Quand entendra-t-on aux Guillemins ; « Un billet aller-retour pour Pékin, côté fenêtre, svp » ?

        Les pertes économiques colossales et les perturbations chaotiques dans la vie de centaines de milliers de personnes provoquées par l’éruption du petit volcan islandais Eyjafjallajokull remettent dans l’actualité l’article d’un Liégeois paru dans le bulletin n°405, Janvier-Février 2007 de Science et Culture.

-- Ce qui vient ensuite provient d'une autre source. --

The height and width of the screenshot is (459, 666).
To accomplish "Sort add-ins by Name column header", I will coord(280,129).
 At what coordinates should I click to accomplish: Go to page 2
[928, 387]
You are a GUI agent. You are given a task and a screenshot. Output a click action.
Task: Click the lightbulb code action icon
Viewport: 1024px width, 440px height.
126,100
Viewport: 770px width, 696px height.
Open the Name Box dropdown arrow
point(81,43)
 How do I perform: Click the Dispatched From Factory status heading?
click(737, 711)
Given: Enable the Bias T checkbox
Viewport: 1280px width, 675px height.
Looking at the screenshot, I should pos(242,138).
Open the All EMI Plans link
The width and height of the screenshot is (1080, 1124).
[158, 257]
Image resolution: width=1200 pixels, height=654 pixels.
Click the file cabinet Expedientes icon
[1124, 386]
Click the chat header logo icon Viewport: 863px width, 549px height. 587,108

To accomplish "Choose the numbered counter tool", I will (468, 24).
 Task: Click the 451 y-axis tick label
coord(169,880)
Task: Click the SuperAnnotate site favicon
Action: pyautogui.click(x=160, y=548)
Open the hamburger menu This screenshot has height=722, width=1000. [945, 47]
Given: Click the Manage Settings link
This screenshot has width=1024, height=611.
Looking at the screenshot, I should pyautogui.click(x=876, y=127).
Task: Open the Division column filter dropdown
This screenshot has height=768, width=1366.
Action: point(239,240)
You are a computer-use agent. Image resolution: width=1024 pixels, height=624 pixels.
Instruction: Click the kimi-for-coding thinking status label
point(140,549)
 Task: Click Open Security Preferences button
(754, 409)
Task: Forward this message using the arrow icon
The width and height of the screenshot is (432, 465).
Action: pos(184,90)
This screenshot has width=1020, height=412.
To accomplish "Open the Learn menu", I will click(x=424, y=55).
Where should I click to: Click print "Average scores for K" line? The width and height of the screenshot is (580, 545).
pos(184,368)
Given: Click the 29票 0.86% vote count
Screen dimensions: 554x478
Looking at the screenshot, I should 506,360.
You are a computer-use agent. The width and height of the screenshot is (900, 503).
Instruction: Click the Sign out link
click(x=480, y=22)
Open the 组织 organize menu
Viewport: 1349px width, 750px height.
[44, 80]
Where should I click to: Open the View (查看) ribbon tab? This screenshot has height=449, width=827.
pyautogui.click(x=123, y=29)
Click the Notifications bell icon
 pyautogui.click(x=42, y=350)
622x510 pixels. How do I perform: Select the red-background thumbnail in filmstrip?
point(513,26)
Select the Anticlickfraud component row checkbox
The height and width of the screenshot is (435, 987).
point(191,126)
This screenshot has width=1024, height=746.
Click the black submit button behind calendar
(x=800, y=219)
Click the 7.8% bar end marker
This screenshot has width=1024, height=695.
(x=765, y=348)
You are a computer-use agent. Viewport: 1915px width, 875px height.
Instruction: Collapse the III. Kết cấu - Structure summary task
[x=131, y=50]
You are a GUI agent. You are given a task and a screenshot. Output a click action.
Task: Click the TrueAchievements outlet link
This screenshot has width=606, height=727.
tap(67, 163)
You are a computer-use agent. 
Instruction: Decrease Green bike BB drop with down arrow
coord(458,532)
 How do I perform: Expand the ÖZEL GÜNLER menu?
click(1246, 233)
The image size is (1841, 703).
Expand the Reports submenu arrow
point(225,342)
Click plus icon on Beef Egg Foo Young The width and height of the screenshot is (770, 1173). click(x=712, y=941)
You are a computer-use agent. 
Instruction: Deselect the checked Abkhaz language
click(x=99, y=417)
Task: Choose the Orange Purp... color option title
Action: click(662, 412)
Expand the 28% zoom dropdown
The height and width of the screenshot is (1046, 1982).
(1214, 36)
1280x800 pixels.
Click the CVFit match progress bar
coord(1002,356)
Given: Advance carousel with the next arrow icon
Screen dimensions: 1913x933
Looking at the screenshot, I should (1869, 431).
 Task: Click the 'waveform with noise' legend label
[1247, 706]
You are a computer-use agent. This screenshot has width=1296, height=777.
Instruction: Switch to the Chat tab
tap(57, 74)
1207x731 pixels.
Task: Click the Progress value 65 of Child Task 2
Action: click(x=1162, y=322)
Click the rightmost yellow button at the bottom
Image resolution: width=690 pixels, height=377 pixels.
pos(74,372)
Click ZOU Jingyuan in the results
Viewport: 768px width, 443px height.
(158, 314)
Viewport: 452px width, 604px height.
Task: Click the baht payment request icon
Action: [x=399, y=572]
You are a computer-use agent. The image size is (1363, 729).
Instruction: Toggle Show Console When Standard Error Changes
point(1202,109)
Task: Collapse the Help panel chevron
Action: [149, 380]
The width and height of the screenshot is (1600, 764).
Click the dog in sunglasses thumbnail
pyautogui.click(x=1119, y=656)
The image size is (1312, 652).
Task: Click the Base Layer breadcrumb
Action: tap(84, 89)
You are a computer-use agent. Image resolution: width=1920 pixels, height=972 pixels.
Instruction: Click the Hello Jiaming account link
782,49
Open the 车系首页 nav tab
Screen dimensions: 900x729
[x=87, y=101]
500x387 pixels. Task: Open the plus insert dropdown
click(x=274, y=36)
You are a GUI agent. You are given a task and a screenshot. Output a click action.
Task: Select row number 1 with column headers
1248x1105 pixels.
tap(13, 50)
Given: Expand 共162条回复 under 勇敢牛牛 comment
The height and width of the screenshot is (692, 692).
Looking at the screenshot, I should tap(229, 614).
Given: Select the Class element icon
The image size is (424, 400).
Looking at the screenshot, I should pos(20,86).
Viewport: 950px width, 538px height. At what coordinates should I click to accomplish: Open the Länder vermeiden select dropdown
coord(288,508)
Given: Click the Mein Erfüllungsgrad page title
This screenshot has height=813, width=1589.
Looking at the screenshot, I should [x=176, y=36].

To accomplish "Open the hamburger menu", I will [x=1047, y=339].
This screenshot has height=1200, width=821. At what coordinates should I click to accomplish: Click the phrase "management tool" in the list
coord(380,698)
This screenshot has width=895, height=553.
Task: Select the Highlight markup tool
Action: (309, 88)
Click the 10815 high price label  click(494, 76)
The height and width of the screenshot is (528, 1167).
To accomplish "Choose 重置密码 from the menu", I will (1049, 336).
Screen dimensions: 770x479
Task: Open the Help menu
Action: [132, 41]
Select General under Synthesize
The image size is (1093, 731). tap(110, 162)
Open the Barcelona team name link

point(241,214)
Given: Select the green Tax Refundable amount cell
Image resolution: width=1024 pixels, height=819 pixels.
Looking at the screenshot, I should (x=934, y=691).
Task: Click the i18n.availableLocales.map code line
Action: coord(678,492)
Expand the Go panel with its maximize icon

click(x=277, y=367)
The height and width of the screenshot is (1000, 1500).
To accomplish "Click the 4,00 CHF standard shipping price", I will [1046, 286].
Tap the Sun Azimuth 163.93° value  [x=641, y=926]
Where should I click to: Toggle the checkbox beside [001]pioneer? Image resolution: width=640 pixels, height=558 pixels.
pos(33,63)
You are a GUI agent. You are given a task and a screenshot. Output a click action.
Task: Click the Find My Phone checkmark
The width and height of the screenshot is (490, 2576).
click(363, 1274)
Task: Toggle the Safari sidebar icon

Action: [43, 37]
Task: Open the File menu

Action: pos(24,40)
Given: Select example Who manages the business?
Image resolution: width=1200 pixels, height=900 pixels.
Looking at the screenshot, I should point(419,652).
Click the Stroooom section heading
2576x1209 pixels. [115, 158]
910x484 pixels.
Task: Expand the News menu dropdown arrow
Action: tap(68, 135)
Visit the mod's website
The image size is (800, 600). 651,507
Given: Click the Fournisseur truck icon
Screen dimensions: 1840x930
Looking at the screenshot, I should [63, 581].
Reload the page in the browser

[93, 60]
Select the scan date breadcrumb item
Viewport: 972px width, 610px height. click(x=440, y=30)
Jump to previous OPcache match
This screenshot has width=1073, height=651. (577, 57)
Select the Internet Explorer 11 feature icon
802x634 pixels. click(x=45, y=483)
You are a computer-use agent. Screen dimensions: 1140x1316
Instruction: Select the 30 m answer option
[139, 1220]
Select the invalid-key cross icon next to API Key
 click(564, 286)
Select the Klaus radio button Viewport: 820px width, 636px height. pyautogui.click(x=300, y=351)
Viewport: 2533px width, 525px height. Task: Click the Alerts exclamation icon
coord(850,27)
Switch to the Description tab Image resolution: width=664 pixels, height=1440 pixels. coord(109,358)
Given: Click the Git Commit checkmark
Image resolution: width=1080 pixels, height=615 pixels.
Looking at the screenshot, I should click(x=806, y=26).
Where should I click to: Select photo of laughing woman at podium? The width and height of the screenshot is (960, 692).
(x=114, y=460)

        Au risque d’apparaître  une fois de plus comme un utopiste, voire un farfelu aux yeux de certains journalistes,  Jean Englebert, professeur émérite de l’Université de Liège propose de réaliser un Paris-Pékin en Maglev. Tout comme Bernie Ecclestone dont la devise est Go East, Jean Englebert considère que les pays asiatiques sont en plein développement. Ceux-ci et l’Europe ont tout intérêt à ce nouveau moyen de transport intercontinental.

        Assuré par Maglev un train à lévitation magnétique que les Japonais mettent actuellement au point près d’Otsuki, doit atteindre les 500 km-heure. Soit nettement plus que les Shinkansen circulant au Japon et dont le Vietnam va se doter entre Hanoi et Hô-Chi-Minh-Ville. Jean Englebert a eu l’occasion de voir le prototype du Maglev qui s’inscrit dans la lignée d’un système inventé par l’Allemand Herman-Kemper en 1922 !

        La liaison Paris-Pékin  – près de 10.500 km – via Bruxelles, Berlin, Moscou, Sverdlovsk, Novosibirsk, Yrkutsk, Ulab-Batot dure  21 heures soit 6 de plus que l’avion. C’est écologique car  les réseaux aériens grands consommateurs de kérosène sont grands producteurs de CO2 . C’est concurrentiel alors qu’avec ses 9 jours le Transsibérien ne l’est pas. En effet, le Maglev offre  du confort, du plaisir de vivre les paysages, de la liberté de mouvement, des possibilités de travail, de la sécurité…. !

        Quel est le coût de l’infrastructure ? Jean Englebert répond  je sais que le coût de la construction d’une telle ligne serait très élevé, probablement du même ordre de grandeur que celui du transsibérien à l’époque de sa construction.